REQUEST:
Answer these questions from the mailing-list excerpt about Linux distributions and the mainline kernel.
(a) Which mainline kernel version do the distributions diverge from?
(b) At which company are non-mainline patches very actively discouraged?
(c) In the last reply, what does the writer say the conflict of interest does not mean?

EXCERPTED PASSAGE:
--- START ---

Martin J. Bligh wrote:
>>>I don't agree that's always been true by any means. It may currently
>>>be true, but that's far from a good thing. The current state of divergance
>>>the distros have from mainline 2.4 is IMHO the biggest problem Linux has
>>>today.
>>>
>>>The distros inherently have a conflict of interest getting changes merged
>>>back into mainline ... it's time consuming to do, it provides them no real
>>>benefit (they have to maintain their huge trees anyway), and it actively
>>>damages the "value add" they provide.
>>
>>Just to underscore Arjan's point: non-mainline patches are very actively
>>discouraged at Red Hat. As time progresses the maintenance cost of EACH
>>non-mainline patch increases. Non-mainline patches do not get the
>>benefits of wide community testing, review, and feedback. Further,
>>Red Hat employees in my experience typically land patches in the community
>>_first_ -- witness my netdriver work (goes me -> Marcelo -> RH), DaveM's
>>net stack work, and Alan's -ac tree.
>
>
> Right ... people seem to have taken more than I meant from this, and taken
> it more personally than it was intended. I do believe there is at least
> some conflict of interest ... but that doesn't mean people are controlled
> by it.

--- END ---

DATA SECTION:
--- START ---

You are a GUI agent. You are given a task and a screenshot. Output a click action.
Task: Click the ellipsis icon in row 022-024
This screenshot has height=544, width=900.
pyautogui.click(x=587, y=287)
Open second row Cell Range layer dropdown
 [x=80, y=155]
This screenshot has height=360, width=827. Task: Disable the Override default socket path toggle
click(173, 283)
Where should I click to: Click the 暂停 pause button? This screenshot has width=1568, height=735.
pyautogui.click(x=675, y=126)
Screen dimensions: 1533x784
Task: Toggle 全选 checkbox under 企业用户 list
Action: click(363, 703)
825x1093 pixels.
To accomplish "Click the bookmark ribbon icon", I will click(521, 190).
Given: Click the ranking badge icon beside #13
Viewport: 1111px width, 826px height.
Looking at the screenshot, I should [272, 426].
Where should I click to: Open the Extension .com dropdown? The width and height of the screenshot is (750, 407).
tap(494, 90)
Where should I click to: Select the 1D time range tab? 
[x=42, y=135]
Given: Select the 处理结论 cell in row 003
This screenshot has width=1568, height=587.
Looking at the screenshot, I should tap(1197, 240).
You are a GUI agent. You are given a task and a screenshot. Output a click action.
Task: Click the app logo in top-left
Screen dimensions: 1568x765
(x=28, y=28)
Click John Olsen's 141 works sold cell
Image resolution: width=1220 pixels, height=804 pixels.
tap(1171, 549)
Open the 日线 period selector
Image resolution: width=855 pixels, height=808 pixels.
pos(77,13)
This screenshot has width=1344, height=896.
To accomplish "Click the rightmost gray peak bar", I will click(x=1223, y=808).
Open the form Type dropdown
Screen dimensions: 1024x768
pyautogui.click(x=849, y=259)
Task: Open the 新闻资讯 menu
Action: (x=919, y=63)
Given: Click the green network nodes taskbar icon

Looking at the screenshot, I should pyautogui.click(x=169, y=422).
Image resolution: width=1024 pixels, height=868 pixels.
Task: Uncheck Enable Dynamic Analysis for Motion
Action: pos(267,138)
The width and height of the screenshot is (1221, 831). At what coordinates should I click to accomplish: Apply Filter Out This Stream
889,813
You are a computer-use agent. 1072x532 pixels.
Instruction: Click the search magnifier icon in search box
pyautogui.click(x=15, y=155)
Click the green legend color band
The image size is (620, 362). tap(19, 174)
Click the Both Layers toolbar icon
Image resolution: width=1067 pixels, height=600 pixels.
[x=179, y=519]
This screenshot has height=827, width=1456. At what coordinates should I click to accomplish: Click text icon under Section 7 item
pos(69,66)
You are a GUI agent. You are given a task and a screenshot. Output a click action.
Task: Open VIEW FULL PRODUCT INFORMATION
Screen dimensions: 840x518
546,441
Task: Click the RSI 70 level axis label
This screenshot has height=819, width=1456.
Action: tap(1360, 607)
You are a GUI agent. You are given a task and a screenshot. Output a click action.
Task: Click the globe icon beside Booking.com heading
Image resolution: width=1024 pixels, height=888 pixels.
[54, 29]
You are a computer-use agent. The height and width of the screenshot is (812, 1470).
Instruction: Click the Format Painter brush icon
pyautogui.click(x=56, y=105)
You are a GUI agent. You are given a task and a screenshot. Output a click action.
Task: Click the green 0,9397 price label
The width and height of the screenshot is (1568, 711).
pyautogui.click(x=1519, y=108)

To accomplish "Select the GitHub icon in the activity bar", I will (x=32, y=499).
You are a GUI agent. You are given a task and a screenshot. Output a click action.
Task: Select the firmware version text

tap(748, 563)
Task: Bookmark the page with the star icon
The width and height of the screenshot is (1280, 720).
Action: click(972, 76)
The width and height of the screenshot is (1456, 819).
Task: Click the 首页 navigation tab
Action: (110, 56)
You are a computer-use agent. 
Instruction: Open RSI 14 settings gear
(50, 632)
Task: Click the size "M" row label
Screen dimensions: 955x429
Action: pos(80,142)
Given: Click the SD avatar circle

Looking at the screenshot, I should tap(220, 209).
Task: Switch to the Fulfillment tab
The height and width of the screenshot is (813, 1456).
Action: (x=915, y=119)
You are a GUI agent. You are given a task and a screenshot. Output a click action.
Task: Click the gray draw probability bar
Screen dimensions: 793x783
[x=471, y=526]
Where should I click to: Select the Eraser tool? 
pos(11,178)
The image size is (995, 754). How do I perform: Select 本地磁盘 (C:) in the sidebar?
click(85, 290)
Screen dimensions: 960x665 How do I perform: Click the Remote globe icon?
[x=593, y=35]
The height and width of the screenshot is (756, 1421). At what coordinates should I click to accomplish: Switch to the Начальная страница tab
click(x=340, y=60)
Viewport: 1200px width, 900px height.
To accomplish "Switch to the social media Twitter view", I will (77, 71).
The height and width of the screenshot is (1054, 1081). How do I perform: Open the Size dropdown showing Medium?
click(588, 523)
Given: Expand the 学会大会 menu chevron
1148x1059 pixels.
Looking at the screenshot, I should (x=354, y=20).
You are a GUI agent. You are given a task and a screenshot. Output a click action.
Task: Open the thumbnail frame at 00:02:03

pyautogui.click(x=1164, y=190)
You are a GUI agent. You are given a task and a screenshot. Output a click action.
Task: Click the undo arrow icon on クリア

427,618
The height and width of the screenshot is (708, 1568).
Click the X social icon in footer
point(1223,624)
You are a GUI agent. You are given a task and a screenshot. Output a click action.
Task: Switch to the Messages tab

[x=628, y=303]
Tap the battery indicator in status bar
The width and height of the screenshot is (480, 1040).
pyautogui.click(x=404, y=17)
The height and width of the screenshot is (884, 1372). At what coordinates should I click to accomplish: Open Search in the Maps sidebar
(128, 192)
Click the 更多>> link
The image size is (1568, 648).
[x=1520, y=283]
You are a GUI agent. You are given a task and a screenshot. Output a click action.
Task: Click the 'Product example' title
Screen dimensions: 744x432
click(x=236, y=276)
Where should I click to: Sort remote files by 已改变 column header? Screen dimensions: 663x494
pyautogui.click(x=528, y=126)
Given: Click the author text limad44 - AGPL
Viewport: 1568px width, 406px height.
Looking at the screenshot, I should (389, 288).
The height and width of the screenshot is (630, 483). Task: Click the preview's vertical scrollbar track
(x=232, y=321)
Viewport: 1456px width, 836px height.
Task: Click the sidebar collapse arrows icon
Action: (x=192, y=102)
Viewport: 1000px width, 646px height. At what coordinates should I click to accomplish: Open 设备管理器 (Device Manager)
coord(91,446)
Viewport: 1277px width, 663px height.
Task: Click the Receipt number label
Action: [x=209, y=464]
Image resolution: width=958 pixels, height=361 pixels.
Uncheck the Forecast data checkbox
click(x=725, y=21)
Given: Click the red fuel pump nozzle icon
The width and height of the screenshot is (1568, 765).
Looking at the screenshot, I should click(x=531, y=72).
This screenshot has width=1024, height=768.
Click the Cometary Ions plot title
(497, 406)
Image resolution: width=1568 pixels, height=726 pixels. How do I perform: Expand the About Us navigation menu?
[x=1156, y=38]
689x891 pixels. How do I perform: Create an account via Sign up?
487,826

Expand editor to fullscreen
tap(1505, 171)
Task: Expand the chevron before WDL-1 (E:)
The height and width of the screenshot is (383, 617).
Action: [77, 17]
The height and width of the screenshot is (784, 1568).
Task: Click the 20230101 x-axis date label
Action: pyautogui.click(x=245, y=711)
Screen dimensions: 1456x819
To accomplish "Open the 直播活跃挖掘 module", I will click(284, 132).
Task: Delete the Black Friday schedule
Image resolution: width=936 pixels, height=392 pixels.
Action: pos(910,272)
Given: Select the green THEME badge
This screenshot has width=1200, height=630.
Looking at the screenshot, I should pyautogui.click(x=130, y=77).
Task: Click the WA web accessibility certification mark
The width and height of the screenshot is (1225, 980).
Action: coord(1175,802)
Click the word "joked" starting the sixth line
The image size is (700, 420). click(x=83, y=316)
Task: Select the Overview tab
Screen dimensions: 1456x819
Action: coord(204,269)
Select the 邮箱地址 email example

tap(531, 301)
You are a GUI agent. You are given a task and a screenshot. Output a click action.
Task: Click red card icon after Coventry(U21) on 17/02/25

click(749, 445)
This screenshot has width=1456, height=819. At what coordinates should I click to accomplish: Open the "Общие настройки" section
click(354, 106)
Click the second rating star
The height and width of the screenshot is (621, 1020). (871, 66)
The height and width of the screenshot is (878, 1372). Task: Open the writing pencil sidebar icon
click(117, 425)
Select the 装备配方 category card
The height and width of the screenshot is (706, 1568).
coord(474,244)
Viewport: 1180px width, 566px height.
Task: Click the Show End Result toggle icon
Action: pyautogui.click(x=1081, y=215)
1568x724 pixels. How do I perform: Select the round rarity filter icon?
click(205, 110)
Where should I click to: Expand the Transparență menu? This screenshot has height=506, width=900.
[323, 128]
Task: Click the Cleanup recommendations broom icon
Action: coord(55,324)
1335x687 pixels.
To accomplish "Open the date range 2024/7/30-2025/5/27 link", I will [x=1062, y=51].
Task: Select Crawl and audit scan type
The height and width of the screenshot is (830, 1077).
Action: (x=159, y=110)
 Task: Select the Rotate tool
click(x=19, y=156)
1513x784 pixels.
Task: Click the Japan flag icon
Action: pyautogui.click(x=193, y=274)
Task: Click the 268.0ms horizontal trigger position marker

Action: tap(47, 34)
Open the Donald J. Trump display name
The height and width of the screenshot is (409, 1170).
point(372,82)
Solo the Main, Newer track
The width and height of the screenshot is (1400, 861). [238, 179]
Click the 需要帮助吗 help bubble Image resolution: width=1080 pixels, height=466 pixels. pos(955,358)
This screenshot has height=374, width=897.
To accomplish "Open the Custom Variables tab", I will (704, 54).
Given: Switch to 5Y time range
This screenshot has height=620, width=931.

--- END ---

RESPONSE FOR THIS EXERCISE:
(a) Mainline 2.4.
(b) Red Hat.
(c) It does not mean that people are controlled by it.